** Start Records provided **

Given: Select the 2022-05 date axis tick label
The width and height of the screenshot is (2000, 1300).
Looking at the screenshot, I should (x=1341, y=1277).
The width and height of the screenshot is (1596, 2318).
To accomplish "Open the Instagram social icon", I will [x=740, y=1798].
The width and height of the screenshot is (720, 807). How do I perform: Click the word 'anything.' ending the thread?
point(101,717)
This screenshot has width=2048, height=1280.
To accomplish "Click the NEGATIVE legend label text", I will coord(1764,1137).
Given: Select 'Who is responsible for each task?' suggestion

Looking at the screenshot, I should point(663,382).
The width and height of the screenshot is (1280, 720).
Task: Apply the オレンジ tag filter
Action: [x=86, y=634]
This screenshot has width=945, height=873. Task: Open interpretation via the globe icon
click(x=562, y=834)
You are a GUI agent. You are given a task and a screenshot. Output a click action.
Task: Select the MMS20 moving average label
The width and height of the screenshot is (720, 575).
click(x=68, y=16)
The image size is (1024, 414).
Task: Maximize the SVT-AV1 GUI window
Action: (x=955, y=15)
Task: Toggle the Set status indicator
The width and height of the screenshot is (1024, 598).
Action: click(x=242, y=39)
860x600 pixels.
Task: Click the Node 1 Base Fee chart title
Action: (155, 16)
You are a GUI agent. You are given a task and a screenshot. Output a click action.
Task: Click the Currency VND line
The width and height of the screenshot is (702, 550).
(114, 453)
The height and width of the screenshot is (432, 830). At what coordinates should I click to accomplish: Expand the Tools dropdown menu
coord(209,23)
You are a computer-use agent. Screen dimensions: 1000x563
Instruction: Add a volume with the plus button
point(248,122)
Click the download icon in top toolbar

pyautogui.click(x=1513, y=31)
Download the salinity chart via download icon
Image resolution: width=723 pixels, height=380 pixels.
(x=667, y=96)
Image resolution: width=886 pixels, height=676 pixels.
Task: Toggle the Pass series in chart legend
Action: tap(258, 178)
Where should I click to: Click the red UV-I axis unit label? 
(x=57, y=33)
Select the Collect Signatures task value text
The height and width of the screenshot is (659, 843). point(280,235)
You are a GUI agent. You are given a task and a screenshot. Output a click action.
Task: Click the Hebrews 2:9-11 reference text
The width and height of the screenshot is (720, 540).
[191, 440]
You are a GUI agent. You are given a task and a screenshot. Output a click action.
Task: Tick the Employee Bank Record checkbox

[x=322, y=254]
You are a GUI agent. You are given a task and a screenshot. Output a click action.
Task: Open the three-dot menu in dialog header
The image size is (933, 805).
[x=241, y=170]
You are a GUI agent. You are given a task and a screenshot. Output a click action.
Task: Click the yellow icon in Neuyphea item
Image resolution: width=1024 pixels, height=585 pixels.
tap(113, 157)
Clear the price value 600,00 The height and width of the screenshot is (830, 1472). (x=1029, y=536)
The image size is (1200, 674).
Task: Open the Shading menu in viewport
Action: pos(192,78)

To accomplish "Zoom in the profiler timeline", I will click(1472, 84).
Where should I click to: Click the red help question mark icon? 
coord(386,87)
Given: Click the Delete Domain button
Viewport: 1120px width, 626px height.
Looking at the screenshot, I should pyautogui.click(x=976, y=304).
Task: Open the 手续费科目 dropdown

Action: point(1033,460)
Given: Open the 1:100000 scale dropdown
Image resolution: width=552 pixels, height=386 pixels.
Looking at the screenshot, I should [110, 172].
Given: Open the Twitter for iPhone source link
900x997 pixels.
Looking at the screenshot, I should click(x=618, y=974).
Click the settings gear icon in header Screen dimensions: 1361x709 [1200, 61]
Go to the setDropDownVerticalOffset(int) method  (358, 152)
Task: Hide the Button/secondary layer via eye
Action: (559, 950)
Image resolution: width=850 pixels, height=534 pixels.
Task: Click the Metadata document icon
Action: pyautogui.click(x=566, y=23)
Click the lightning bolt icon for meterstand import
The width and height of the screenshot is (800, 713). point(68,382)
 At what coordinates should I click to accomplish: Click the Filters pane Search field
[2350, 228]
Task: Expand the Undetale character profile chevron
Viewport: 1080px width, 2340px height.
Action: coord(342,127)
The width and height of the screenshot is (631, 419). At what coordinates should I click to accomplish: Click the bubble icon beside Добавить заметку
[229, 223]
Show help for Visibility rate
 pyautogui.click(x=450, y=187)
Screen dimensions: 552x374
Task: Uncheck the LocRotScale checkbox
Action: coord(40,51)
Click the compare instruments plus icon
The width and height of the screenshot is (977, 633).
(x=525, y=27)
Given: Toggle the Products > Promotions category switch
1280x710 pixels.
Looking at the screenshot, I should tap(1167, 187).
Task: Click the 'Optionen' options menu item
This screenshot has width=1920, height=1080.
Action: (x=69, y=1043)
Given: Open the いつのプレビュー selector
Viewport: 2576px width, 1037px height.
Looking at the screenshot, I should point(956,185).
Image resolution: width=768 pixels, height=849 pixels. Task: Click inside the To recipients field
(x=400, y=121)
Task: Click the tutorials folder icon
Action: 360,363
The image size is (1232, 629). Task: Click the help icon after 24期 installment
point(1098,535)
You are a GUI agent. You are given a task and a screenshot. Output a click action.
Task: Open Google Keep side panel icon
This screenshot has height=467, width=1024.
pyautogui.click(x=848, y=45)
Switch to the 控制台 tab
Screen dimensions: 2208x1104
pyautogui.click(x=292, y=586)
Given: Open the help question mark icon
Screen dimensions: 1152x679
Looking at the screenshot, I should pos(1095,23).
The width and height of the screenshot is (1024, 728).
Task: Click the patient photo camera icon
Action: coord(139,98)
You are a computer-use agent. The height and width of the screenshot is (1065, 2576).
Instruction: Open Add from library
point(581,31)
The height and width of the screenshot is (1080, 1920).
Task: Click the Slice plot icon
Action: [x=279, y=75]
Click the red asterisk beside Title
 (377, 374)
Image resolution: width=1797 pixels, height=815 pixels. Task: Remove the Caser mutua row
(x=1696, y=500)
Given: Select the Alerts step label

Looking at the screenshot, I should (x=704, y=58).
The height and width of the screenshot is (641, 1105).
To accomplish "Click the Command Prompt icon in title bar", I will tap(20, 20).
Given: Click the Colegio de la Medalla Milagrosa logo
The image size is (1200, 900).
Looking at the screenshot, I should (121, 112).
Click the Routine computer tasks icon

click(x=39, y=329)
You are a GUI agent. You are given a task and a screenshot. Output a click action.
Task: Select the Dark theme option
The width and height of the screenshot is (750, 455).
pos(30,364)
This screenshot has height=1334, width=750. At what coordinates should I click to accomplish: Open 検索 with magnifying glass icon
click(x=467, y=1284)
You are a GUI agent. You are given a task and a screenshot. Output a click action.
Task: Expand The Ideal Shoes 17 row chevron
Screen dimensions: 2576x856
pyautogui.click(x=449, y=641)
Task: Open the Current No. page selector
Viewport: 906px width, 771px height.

** End Records provided **

__Task to complete__. Print all the items above again, line for line, with no changes.

__In response__.
Given: Select the 2022-05 date axis tick label
The width and height of the screenshot is (2000, 1300).
Looking at the screenshot, I should (x=1341, y=1277).
The width and height of the screenshot is (1596, 2318).
To accomplish "Open the Instagram social icon", I will [x=740, y=1798].
The width and height of the screenshot is (720, 807). How do I perform: Click the word 'anything.' ending the thread?
point(101,717)
This screenshot has width=2048, height=1280.
To accomplish "Click the NEGATIVE legend label text", I will coord(1764,1137).
Given: Select 'Who is responsible for each task?' suggestion

Looking at the screenshot, I should point(663,382).
The width and height of the screenshot is (1280, 720).
Task: Apply the オレンジ tag filter
Action: [x=86, y=634]
This screenshot has width=945, height=873. Task: Open interpretation via the globe icon
click(x=562, y=834)
You are a GUI agent. You are given a task and a screenshot. Output a click action.
Task: Select the MMS20 moving average label
The width and height of the screenshot is (720, 575).
click(x=68, y=16)
The image size is (1024, 414).
Task: Maximize the SVT-AV1 GUI window
Action: (x=955, y=15)
Task: Toggle the Set status indicator
The width and height of the screenshot is (1024, 598).
Action: click(x=242, y=39)
860x600 pixels.
Task: Click the Node 1 Base Fee chart title
Action: (155, 16)
You are a GUI agent. You are given a task and a screenshot. Output a click action.
Task: Click the Currency VND line
The width and height of the screenshot is (702, 550).
(114, 453)
The height and width of the screenshot is (432, 830). At what coordinates should I click to accomplish: Expand the Tools dropdown menu
coord(209,23)
You are a computer-use agent. Screen dimensions: 1000x563
Instruction: Add a volume with the plus button
point(248,122)
Click the download icon in top toolbar

pyautogui.click(x=1513, y=31)
Download the salinity chart via download icon
Image resolution: width=723 pixels, height=380 pixels.
(x=667, y=96)
Image resolution: width=886 pixels, height=676 pixels.
Task: Toggle the Pass series in chart legend
Action: tap(258, 178)
Where should I click to: Click the red UV-I axis unit label? 
(x=57, y=33)
Select the Collect Signatures task value text
The height and width of the screenshot is (659, 843). point(280,235)
You are a GUI agent. You are given a task and a screenshot. Output a click action.
Task: Click the Hebrews 2:9-11 reference text
The width and height of the screenshot is (720, 540).
[191, 440]
You are a GUI agent. You are given a task and a screenshot. Output a click action.
Task: Tick the Employee Bank Record checkbox

[x=322, y=254]
You are a GUI agent. You are given a task and a screenshot. Output a click action.
Task: Open the three-dot menu in dialog header
The image size is (933, 805).
[x=241, y=170]
You are a GUI agent. You are given a task and a screenshot. Output a click action.
Task: Click the yellow icon in Neuyphea item
Image resolution: width=1024 pixels, height=585 pixels.
tap(113, 157)
Clear the price value 600,00 The height and width of the screenshot is (830, 1472). (x=1029, y=536)
The image size is (1200, 674).
Task: Open the Shading menu in viewport
Action: pos(192,78)

To accomplish "Zoom in the profiler timeline", I will click(1472, 84).
Where should I click to: Click the red help question mark icon? 
coord(386,87)
Given: Click the Delete Domain button
Viewport: 1120px width, 626px height.
Looking at the screenshot, I should pyautogui.click(x=976, y=304).
Task: Open the 手续费科目 dropdown

Action: point(1033,460)
Given: Open the 1:100000 scale dropdown
Image resolution: width=552 pixels, height=386 pixels.
Looking at the screenshot, I should [110, 172].
Given: Open the Twitter for iPhone source link
900x997 pixels.
Looking at the screenshot, I should click(x=618, y=974).
Click the settings gear icon in header Screen dimensions: 1361x709 [1200, 61]
Go to the setDropDownVerticalOffset(int) method  (358, 152)
Task: Hide the Button/secondary layer via eye
Action: (559, 950)
Image resolution: width=850 pixels, height=534 pixels.
Task: Click the Metadata document icon
Action: pyautogui.click(x=566, y=23)
Click the lightning bolt icon for meterstand import
The width and height of the screenshot is (800, 713). point(68,382)
 At what coordinates should I click to accomplish: Click the Filters pane Search field
[2350, 228]
Task: Expand the Undetale character profile chevron
Viewport: 1080px width, 2340px height.
Action: coord(342,127)
The width and height of the screenshot is (631, 419). At what coordinates should I click to accomplish: Click the bubble icon beside Добавить заметку
[229, 223]
Show help for Visibility rate
 pyautogui.click(x=450, y=187)
Screen dimensions: 552x374
Task: Uncheck the LocRotScale checkbox
Action: coord(40,51)
Click the compare instruments plus icon
The width and height of the screenshot is (977, 633).
(x=525, y=27)
Given: Toggle the Products > Promotions category switch
1280x710 pixels.
Looking at the screenshot, I should tap(1167, 187).
Task: Click the 'Optionen' options menu item
This screenshot has width=1920, height=1080.
Action: (x=69, y=1043)
Given: Open the いつのプレビュー selector
Viewport: 2576px width, 1037px height.
Looking at the screenshot, I should point(956,185).
Image resolution: width=768 pixels, height=849 pixels. Task: Click inside the To recipients field
(x=400, y=121)
Task: Click the tutorials folder icon
Action: 360,363
The image size is (1232, 629). Task: Click the help icon after 24期 installment
point(1098,535)
You are a GUI agent. You are given a task and a screenshot. Output a click action.
Task: Open Google Keep side panel icon
This screenshot has height=467, width=1024.
pyautogui.click(x=848, y=45)
Switch to the 控制台 tab
Screen dimensions: 2208x1104
pyautogui.click(x=292, y=586)
Given: Open the help question mark icon
Screen dimensions: 1152x679
Looking at the screenshot, I should pos(1095,23).
The width and height of the screenshot is (1024, 728).
Task: Click the patient photo camera icon
Action: coord(139,98)
You are a computer-use agent. The height and width of the screenshot is (1065, 2576).
Instruction: Open Add from library
point(581,31)
The height and width of the screenshot is (1080, 1920).
Task: Click the Slice plot icon
Action: [x=279, y=75]
Click the red asterisk beside Title
 (377, 374)
Image resolution: width=1797 pixels, height=815 pixels. Task: Remove the Caser mutua row
(x=1696, y=500)
Given: Select the Alerts step label

Looking at the screenshot, I should (x=704, y=58).
The height and width of the screenshot is (641, 1105).
To accomplish "Click the Command Prompt icon in title bar", I will tap(20, 20).
Given: Click the Colegio de la Medalla Milagrosa logo
The image size is (1200, 900).
Looking at the screenshot, I should (121, 112).
Click the Routine computer tasks icon

click(x=39, y=329)
You are a GUI agent. You are given a task and a screenshot. Output a click action.
Task: Select the Dark theme option
The width and height of the screenshot is (750, 455).
pos(30,364)
This screenshot has height=1334, width=750. At what coordinates should I click to accomplish: Open 検索 with magnifying glass icon
click(x=467, y=1284)
You are a GUI agent. You are given a task and a screenshot. Output a click action.
Task: Expand The Ideal Shoes 17 row chevron
Screen dimensions: 2576x856
pyautogui.click(x=449, y=641)
Task: Open the Current No. page selector
Viewport: 906px width, 771px height.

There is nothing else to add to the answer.